Figura per lui, asso per Davide.
«Carta» disse il ragazzo. Sette.
«Carta».
Donna.
«Ventisette, sei fuori» disse Davide, gli ritirò le carte la puntata, e si sentì dispiaciuto.
Il ragazzo lo guardò con occhi inespressivi.
Davide sapeva che il croupier non doveva mostrare segni di umanità verso i giocatori, ma ormai nel casinò non c’era quasi più nessuno.

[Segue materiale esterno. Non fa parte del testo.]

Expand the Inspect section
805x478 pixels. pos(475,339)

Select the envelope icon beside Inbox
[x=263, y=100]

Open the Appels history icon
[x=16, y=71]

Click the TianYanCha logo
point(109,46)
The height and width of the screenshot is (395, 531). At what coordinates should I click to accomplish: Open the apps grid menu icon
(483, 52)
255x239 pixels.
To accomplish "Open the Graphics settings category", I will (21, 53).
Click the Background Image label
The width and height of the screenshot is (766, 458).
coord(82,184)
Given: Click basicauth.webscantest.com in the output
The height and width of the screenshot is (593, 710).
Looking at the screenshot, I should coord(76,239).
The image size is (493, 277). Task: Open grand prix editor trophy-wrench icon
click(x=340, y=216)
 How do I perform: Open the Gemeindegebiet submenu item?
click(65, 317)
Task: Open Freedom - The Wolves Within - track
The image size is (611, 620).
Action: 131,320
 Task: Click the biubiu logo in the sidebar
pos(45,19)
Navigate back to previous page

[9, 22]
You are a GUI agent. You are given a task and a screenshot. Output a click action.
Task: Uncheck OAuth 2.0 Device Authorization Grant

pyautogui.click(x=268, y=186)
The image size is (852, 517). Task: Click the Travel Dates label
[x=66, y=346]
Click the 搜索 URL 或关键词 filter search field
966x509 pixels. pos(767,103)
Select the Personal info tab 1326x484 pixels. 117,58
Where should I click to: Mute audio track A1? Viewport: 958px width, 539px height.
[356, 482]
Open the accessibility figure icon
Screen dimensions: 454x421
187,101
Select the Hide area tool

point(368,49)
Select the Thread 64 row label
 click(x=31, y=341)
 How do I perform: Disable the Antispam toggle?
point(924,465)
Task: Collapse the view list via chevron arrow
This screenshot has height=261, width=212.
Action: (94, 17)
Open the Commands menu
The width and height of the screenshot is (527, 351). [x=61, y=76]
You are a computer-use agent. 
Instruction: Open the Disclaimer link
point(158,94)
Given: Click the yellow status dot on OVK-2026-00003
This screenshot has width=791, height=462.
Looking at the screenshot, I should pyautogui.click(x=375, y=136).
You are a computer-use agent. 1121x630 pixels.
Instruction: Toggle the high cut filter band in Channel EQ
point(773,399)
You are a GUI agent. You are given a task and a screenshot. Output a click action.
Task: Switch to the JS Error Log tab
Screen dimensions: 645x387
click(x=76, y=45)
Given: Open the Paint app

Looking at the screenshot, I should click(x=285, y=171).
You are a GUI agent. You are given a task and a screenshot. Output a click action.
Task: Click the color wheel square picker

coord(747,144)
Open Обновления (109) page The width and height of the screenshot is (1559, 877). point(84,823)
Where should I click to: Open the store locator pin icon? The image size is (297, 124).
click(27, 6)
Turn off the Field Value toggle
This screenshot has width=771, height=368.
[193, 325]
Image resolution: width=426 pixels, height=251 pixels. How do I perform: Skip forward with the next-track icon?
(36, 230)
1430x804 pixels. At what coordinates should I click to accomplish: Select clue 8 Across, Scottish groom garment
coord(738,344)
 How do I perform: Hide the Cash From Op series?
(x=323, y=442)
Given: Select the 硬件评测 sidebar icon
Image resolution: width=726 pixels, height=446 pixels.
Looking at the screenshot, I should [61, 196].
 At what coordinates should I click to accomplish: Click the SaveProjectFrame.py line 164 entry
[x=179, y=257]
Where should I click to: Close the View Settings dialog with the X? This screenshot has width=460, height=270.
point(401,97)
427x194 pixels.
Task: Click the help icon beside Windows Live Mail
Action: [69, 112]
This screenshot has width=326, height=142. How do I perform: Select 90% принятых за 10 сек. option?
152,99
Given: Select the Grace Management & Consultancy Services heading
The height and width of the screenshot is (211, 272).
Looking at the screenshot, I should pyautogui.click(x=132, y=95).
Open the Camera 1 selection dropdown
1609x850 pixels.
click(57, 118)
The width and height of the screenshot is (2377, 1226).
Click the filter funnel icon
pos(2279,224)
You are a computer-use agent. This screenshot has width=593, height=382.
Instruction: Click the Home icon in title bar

«Perché hai chiamato ancora? – disse sottovoce – Con diciassette…»
«Tu avevi l’asso – rispose l’altro – E poi, avresti preso tu la donna. Avresti vinto comunque tu».
Poi fece per buttare altri cinquanta euro sul banco.
Davide lo fermò. «Non è la tua serata – gli disse – So che non dovrei, ma ti consiglio di non giocare più».
«Sono sfortunato, tu dici, eh? – rispose l’altro – Va bene, uomo delle carte, farò come dici tu. Però, se permetti, con questi soldi che mi sono rimasti, ti offrirei da bere».
Davide restò interdetto.
«Ti aspetto qua fuori. – disse l’altro – Quando hai finito, mi trovi lì vicino alle scale. Che sia tra mezz’ora, tra un’ora o tra due, io sarò lì»
«Va bene. Comunque io mi chiamo Davide».
Gli tese la mano.
«Piacere, Davide, uomo delle carte. Io mi chiamo Ludovico e sono un uomo sfortunato. – rispose l’altro, stringendogli la mano. – Almeno, per stasera, e questo l’hai detto tu. E io di te mi fido».
«Almeno per stasera…» sussurrò Davide, e continuò a mischiare le sue carte, mentre lo vedeva andare via.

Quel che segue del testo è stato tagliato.